II. Undisputed Material Facts
In May of 2006, Plaintiff was hired as an office assistant by the County of San Diego Farm and Housing Advisor's Office. (Compl., ECF No. 1-1 at 3). In early 2008, Plaintiff was asked "to permanently take on duties Plaintiff had been performing while a co-worker was out sick." Id.
In 2008, Plaintiff, an African-American, met with his union representative Defendant Sayid, worksite organizer for SEIU Local 221, and told Sayid that he had been assigned additional job duties by the County. Plaintiff told Defendant Sayid that Plaintiff believed the decision by the County to assign him additional job duties was racially motivated because the prior white employee who held his position had not been assigned the additional job duties. Defendant Sayid is also African-American.

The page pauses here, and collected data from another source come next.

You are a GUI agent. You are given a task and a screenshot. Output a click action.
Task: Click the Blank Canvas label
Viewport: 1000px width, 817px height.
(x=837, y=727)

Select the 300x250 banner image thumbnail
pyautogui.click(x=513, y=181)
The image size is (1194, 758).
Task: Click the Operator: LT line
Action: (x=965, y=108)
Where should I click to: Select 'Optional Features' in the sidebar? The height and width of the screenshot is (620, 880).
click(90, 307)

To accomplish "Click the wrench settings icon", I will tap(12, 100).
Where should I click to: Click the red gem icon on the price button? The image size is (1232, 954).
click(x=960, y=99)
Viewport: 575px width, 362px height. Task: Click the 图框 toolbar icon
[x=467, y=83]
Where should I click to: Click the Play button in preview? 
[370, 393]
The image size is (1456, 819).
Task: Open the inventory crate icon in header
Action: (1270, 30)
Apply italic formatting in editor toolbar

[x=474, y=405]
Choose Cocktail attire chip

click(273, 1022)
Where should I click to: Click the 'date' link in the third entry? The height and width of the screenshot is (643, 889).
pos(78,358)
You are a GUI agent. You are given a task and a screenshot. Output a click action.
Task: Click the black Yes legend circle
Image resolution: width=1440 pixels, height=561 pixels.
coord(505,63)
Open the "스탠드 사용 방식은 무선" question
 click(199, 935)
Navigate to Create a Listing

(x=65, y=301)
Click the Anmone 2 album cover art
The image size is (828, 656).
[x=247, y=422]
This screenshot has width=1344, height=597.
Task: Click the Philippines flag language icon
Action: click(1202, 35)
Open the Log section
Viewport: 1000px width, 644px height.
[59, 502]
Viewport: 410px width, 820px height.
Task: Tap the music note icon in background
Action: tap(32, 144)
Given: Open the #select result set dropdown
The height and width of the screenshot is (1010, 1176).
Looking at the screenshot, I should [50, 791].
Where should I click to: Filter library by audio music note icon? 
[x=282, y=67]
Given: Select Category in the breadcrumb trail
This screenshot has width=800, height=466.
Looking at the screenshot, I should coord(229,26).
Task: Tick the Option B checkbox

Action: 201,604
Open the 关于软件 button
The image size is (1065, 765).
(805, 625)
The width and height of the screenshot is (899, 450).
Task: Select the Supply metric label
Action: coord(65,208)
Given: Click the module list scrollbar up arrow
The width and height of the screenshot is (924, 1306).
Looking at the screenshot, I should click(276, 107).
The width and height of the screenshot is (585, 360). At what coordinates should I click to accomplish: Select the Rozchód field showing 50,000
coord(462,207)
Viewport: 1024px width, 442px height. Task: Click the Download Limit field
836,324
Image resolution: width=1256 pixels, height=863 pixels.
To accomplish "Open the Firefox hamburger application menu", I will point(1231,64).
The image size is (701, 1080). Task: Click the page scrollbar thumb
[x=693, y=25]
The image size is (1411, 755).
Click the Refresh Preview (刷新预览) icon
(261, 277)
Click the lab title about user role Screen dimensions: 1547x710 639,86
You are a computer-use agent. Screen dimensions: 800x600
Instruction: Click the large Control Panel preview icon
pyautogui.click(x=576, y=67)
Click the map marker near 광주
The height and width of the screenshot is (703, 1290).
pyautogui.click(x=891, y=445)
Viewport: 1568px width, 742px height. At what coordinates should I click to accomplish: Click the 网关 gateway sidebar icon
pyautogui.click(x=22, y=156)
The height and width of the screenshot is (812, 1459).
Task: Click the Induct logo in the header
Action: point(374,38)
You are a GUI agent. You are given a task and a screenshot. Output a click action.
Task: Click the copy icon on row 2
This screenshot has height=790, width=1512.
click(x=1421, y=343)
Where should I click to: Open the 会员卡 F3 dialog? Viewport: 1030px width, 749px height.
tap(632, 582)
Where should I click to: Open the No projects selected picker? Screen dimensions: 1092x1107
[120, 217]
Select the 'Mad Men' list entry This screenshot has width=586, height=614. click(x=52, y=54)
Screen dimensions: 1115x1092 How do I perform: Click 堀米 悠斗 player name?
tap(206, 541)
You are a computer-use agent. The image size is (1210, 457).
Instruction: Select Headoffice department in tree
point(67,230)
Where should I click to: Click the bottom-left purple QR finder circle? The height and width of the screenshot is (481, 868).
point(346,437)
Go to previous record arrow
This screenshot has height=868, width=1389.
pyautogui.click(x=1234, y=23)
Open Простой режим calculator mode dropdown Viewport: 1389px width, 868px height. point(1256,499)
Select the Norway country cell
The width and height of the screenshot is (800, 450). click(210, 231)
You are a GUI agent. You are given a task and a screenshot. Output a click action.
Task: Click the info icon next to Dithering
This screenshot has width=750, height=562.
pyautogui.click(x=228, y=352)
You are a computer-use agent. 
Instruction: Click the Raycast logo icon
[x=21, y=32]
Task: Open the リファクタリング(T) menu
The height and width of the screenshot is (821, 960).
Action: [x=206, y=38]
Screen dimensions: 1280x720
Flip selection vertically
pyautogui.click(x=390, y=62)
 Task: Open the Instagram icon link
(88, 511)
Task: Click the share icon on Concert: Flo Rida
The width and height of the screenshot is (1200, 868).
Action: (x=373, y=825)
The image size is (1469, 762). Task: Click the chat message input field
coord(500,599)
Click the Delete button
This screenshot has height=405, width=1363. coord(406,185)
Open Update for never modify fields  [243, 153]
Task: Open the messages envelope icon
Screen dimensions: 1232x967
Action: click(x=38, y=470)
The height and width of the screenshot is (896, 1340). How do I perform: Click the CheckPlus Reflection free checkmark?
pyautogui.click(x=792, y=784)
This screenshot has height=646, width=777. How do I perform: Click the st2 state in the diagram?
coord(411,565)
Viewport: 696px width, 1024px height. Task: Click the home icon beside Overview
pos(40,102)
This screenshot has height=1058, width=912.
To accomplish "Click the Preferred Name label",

On March 10, 2008, Defendant Sayid sent a grievance to the County on behalf of Plaintiff which stated:
SEIU Local 221 is asserting that Mr. Roland Hills (Office Assistant) has been tasked with duties outside the scope of his classification. Originally, these duties were the responsibility of a co-worker (Field Assistant) who is not working with the County at this time. Mainly, the responsibility for maintaining and operating the complex printer at the office has been an issue of concern and an extra workload burden. Furthermore, Mr. Hills is being asked to carry out purchasing duties as part of his routine, which is not included in his job description as an Office Assistant. SEIU requests that the Department immediately stop requiring Mr. Hills to carry out the purchasing function.(Decl. Sayid Ex. A, ECF No. 31-4 at 9).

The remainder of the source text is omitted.